Pierrick Le Masne, SVP Stratégic Planning chez Accor, a quant à lui, fait un retour d’expérience sur l’impact du numérique dans l'hôtellerie, challengé sur le plan technologique par les sites expédia et booking et sur le plan sociologique par AirB&B. Pour faire face, Accor annonce un investissement de 225 millions d’euros dans son plan digital et utilise l'open innovation en recevant une dizaine de start-up par semaine. Par exemple, Pierrick Le Masne a rencontré par hasard quelqu'un qui met en place « une sorte de Deezer classique » et teste dans un hôtel près de l'opéra Garnier son dispositif de diffusion de musique classique.
Sébastien Lafont, président co-fondateur de meilleursagents.com, a marqué un drop digital dans le domaine de l’immobilier. Son site donne aux particuliers des informations transparentes et mises à jour sur les prix de l'immobilier et les qualités des agences immobilières. Pour créer ce projet, il a lié des relations avec le CNRS, l'INRA et l'université Paris-Dauphine pour avoir des modèles de calculs complexes faisant de son site « la source d'information des prix de l'immobilier la plus fraîche et actualisée ».
La seconde table ronde, davantage pédagogique, a fait jouer trois membres de l’ordre des experts-comptables. Jean-Marc Eyssautier, le comptable marseillais qui fait bouger les lignes, a commenté une vidéo sur le nouveau vocabulaire du numérique. Big Data, Cloud, GED, BYOD, Hashtag, MOOC... n’ont plus de secret pour lui. Il motive ses confrères à s’emparer du net en concluant que « c’est à nous d'être entrepreneurs ! ».
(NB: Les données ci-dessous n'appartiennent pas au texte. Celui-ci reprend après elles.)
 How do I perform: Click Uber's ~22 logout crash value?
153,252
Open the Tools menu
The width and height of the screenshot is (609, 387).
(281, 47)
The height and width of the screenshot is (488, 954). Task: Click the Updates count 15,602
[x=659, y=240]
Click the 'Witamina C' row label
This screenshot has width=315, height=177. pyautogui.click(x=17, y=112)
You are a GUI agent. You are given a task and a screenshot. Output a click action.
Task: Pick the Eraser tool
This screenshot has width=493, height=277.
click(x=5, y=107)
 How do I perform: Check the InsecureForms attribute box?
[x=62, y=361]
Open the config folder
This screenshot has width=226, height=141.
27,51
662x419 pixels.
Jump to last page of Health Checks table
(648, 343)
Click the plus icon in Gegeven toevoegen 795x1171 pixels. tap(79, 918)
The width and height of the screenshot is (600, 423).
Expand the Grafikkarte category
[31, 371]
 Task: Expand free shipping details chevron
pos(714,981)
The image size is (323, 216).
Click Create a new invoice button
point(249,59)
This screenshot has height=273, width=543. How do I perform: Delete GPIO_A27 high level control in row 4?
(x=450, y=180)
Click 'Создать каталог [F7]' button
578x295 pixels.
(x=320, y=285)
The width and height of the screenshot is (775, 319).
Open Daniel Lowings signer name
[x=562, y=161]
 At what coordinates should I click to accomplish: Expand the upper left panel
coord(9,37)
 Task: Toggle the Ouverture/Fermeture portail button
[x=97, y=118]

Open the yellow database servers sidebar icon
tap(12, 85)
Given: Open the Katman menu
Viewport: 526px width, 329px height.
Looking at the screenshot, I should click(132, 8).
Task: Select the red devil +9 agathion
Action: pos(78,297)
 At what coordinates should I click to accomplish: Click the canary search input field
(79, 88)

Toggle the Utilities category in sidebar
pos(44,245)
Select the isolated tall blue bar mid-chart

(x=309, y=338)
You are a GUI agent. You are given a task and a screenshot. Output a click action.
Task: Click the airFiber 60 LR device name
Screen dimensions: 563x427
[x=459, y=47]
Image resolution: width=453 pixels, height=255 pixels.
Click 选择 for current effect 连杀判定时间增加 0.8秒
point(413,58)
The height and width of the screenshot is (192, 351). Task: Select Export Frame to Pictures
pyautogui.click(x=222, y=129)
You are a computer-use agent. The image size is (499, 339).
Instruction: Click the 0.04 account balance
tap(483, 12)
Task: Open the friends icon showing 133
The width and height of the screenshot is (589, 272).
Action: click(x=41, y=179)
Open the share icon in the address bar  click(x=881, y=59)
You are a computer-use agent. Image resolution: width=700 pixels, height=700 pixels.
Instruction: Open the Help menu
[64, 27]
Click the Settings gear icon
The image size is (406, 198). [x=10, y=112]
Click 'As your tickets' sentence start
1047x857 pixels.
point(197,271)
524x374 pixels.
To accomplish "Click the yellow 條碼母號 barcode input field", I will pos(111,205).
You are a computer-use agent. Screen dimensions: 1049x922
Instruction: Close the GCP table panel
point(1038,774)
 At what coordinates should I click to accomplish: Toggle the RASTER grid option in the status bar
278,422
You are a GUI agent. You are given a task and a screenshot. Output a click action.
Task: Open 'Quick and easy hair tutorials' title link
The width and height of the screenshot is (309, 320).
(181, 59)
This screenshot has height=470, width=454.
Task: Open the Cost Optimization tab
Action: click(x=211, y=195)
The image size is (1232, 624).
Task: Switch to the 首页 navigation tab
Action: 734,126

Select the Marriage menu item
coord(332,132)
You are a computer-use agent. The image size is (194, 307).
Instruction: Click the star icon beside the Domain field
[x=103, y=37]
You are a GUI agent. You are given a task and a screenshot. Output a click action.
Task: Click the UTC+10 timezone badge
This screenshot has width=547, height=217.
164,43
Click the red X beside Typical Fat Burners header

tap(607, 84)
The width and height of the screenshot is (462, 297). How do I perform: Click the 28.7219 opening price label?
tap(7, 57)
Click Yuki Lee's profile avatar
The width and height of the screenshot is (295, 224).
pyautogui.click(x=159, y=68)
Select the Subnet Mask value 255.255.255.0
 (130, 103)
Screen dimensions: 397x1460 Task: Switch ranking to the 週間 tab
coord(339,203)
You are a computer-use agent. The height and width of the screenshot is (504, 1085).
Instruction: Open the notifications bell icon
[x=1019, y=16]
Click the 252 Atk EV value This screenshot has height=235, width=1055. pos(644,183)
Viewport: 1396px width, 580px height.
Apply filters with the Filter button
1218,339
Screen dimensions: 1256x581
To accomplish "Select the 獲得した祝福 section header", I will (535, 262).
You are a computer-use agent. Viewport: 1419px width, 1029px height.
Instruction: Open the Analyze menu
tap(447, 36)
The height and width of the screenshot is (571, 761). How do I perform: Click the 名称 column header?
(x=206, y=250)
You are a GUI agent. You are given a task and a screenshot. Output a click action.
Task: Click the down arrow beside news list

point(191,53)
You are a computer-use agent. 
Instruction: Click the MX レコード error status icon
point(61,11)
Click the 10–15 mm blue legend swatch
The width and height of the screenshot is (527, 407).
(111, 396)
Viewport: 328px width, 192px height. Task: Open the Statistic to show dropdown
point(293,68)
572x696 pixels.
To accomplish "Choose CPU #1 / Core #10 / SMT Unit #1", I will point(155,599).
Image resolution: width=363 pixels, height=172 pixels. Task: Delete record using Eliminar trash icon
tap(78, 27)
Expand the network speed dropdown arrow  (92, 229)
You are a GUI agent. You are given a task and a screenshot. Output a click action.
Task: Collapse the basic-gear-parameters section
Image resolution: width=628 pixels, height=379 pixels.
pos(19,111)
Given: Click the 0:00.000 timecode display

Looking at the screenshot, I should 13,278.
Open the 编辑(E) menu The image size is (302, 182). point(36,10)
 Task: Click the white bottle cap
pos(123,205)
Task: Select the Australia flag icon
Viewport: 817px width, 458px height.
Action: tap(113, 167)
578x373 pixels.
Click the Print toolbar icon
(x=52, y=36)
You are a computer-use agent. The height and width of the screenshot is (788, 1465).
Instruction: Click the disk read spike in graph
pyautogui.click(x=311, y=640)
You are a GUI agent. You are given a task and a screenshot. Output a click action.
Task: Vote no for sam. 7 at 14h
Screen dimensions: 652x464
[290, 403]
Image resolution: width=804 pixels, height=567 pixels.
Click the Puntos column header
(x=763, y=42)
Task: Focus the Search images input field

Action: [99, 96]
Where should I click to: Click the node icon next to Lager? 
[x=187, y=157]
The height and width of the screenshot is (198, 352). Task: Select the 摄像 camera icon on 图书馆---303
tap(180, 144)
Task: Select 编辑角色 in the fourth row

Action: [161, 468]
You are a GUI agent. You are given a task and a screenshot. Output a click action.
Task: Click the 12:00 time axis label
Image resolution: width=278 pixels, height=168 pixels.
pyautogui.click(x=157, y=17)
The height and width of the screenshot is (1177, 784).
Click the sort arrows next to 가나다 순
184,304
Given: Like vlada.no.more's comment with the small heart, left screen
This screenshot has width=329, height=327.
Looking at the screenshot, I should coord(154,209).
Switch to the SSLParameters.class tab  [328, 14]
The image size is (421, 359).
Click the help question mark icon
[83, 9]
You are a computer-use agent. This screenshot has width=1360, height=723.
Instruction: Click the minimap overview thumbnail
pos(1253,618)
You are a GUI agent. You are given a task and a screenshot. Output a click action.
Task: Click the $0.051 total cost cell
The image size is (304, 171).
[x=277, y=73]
Jean Saphores (photo), retient d’une vidéo sur les chiffres du numérique chez les experts-comptables que « le numérique, c'est parti » et qu’il faut continuer d'investir sur le capital confiance qui est leur force. Les comptables doivent rester près de leurs clients, notamment par la relation directe avec internet pour ce dernier.
Enfin, Patrick Bordas, a décrit leurs nouveaux instruments de travail pour transformer l’essai numérique, comme l'amélioration des e-créances, l'accession au e-commerce et surtout expliqué l’utilité de Statexpert, l'outil statistique des experts-comptables.
Pour la troisième mi-temps, les experts-comptables ont eu la chance de recevoir l’artiste internationale Yael Naim, et ont pu « danser à fond les ballons », dixit Stéphane Cohen, sur un groupe pop-rock.